En la última entrega de ‘Periodismo puro’ Jorge Fontevecchia conversó con el escritor e historiador Ben Tarnoff quien lanzó duras críticas contra la figura de Elon Musk. El analista tecnológico señaló al dueño de X como el máximo exponente de una era donde la infraestructura digital ya no sirve para democratizar el acceso a la información sino para concentrar poder a una escala sin precedentes.
Según Tarnoff, Musk utiliza esa arquitectura heredada de los inicios de la red para consolidar un dominio personal y corporativo que rompe definitivamente con la promesa de horizontalidad que alguna vez tuvo internet.
Para el autor la presencia dominante de figuras como Musk es el resultado de un proceso de captura privada que desvirtuó el potencial democrático de la tecnología. Tarnoff explicó que aunque muchos impulsores de los años 90 veían en la red algo inherentemente liberador la realidad de 2026 demuestra que esa mirada fue en gran medida ilusoria. El analista sostuvo que la capacidad del magnate para influir en el discurso global a través de sus plataformas es la prueba de que el acceso universal ha sido reemplazado por un sistema de intermediarios poderosos que dictan las reglas de la comunicación actual.
El historiador también vinculó el ascenso de este tipo de liderazgos tecnológicos con el origen militar de la propia red de redes y recordó que internet fue originalmente un proyecto del Pentágono para mejorar la eficacia en el campo de batalla lo que explica por qué su arquitectura siempre tuvo una base de control jerárquico latente. En este sentido la figura de Elon no aparece como una anomalía sino como la evolución lógica de una tecnología que fue diseñada para distribuir recursos de información estratégicos y que ahora ha sido capturada por intereses privados con ambiciones políticas claras.

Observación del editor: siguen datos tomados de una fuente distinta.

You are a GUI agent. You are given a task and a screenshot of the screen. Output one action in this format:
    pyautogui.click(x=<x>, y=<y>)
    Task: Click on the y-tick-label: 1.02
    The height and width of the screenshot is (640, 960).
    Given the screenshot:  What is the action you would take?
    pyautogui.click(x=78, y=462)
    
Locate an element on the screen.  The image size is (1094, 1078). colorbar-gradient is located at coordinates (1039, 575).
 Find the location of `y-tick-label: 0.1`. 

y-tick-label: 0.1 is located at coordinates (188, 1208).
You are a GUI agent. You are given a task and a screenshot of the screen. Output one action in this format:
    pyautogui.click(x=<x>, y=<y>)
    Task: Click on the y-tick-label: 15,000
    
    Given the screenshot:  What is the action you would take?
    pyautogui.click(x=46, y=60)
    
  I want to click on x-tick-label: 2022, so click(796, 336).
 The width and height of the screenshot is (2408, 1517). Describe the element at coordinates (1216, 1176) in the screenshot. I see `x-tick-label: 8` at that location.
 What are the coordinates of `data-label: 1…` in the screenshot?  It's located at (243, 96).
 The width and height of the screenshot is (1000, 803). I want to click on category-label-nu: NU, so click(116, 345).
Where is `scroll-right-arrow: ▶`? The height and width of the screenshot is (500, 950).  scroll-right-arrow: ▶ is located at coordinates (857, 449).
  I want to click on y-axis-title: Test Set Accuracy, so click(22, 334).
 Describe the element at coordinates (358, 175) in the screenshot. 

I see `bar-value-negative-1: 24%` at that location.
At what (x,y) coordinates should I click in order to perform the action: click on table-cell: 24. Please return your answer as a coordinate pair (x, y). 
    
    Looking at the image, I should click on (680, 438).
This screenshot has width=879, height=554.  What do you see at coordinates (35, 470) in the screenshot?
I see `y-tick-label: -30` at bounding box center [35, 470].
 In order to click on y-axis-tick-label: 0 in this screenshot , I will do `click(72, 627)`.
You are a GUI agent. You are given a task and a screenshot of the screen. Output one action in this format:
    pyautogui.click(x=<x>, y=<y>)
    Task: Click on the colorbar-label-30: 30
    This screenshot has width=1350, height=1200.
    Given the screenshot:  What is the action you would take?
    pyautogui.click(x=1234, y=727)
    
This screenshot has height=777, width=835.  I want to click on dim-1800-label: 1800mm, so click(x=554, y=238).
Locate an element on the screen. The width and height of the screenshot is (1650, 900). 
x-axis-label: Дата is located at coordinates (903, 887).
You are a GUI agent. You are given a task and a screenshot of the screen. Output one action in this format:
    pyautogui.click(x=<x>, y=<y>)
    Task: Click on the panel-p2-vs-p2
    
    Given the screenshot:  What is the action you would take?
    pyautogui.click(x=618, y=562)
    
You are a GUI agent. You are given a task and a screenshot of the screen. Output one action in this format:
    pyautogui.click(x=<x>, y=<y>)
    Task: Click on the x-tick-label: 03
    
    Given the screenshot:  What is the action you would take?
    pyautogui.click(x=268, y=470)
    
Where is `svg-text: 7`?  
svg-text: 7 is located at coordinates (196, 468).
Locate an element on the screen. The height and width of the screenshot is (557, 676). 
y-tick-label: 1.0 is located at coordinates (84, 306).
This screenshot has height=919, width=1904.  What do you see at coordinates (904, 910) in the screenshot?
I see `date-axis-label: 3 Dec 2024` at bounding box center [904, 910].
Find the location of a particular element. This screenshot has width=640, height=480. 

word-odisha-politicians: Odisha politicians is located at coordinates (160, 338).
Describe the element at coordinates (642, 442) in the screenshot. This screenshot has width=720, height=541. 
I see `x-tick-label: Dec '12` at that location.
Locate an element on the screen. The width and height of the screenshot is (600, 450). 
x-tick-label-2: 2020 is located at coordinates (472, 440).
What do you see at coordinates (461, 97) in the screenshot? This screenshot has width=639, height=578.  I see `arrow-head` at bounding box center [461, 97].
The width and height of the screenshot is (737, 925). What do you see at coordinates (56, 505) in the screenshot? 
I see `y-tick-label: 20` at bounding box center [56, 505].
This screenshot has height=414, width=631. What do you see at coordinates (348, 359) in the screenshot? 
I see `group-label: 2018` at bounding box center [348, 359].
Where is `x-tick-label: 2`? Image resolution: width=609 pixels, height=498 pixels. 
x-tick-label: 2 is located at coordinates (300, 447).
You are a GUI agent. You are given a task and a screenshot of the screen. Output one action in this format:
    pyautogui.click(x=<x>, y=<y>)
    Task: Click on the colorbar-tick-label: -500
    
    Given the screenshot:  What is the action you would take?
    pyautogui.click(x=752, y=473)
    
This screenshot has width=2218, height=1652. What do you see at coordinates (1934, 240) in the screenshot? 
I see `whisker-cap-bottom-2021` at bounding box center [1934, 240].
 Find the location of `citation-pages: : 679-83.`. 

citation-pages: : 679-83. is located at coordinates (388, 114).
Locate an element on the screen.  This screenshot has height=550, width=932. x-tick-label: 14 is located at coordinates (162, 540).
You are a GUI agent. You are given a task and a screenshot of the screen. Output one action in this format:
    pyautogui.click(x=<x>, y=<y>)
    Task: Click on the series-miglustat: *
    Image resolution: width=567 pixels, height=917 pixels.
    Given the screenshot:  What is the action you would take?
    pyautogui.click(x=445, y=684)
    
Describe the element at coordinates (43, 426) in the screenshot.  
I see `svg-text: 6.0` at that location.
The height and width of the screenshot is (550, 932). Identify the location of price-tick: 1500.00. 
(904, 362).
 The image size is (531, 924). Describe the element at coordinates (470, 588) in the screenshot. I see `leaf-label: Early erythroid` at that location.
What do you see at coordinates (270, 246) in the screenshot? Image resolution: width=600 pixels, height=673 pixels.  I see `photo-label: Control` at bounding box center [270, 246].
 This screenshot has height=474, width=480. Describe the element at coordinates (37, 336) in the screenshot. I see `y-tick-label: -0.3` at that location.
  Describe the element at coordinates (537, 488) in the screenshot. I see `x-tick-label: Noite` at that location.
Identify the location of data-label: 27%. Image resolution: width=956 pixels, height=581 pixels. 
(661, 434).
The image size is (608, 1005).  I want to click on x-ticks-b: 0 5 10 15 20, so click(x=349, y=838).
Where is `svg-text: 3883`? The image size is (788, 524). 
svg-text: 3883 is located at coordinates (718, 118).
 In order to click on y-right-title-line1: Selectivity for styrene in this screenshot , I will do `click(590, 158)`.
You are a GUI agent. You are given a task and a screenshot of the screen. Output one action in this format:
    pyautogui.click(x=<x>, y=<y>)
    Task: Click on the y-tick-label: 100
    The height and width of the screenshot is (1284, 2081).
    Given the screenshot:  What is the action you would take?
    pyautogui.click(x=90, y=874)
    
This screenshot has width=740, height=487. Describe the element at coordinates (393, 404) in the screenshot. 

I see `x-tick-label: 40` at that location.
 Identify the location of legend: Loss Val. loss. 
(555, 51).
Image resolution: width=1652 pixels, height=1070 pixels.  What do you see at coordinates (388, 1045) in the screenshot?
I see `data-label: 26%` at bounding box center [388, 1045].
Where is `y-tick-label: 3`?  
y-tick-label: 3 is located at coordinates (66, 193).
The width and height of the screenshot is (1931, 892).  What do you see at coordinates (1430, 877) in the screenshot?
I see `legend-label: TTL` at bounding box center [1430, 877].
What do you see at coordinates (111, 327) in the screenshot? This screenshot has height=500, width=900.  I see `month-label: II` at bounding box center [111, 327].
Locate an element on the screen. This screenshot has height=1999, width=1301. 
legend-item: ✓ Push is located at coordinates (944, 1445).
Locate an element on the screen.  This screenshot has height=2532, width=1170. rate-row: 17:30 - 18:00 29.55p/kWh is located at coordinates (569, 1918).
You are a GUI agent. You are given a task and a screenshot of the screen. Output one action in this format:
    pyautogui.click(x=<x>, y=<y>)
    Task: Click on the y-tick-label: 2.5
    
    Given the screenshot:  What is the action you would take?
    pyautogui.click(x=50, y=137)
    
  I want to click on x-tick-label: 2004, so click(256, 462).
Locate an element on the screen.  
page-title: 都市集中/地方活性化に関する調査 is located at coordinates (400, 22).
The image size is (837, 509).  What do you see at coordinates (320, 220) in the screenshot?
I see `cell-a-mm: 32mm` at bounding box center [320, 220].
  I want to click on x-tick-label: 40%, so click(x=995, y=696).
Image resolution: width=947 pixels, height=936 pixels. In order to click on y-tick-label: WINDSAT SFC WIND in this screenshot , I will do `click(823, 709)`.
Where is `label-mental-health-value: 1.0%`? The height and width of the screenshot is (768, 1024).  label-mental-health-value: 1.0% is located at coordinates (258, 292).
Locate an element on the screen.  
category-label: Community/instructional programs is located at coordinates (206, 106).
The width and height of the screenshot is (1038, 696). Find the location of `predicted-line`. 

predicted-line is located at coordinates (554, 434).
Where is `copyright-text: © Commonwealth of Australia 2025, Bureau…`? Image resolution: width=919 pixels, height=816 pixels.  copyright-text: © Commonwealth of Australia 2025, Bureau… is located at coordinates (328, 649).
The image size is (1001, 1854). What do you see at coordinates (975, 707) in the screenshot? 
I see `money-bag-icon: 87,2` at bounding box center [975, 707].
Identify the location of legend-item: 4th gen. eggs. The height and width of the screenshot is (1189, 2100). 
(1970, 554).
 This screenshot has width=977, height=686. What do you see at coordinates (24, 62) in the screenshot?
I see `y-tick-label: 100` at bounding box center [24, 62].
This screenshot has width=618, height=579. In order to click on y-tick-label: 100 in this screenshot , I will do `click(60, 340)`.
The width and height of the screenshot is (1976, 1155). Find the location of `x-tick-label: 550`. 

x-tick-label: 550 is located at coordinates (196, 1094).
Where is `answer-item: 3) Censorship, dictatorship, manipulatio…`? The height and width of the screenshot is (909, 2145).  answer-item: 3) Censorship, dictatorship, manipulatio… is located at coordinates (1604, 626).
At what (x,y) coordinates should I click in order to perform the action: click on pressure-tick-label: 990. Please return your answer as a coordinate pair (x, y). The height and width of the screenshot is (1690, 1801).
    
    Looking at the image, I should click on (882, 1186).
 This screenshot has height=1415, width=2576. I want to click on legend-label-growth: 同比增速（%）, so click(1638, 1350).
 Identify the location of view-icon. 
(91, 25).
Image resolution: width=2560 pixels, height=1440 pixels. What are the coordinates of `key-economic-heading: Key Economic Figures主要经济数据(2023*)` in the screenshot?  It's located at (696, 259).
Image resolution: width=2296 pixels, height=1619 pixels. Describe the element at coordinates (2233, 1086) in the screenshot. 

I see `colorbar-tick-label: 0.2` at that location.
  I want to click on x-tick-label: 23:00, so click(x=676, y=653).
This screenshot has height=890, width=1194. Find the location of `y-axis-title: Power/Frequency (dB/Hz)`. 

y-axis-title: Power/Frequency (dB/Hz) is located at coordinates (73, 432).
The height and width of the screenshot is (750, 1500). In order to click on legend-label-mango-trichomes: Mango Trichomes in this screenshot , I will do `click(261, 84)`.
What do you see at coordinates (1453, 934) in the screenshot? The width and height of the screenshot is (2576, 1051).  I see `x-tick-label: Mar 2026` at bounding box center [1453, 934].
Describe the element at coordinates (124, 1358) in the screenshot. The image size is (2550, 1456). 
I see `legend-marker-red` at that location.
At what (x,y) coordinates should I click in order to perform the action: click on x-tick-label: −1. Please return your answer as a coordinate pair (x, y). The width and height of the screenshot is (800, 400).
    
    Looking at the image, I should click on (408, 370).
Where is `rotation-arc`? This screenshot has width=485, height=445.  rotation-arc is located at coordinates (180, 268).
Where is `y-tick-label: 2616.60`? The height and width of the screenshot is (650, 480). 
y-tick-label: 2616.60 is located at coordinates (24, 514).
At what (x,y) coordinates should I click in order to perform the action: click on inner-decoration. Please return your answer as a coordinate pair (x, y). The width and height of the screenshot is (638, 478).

Durante la entrevista el invitado analizó cómo la pandemia aceleró este proceso de dependencia hacia las plataformas controladas por magnates tecnológicos y planteó que la digitalización forzada de la vida cotidiana obligó a la sociedad a migrar hacia entornos privados lo que le otorgó a empresarios como Musk una soberanía absoluta sobre los vínculos sociales y el trabajo. Este escenario permitió que la infraestructura que nació con una promesa de libertad terminara transformándose en la herramienta más eficiente para que unos pocos individuos manejen los hilos de la realidad digital contemporánea.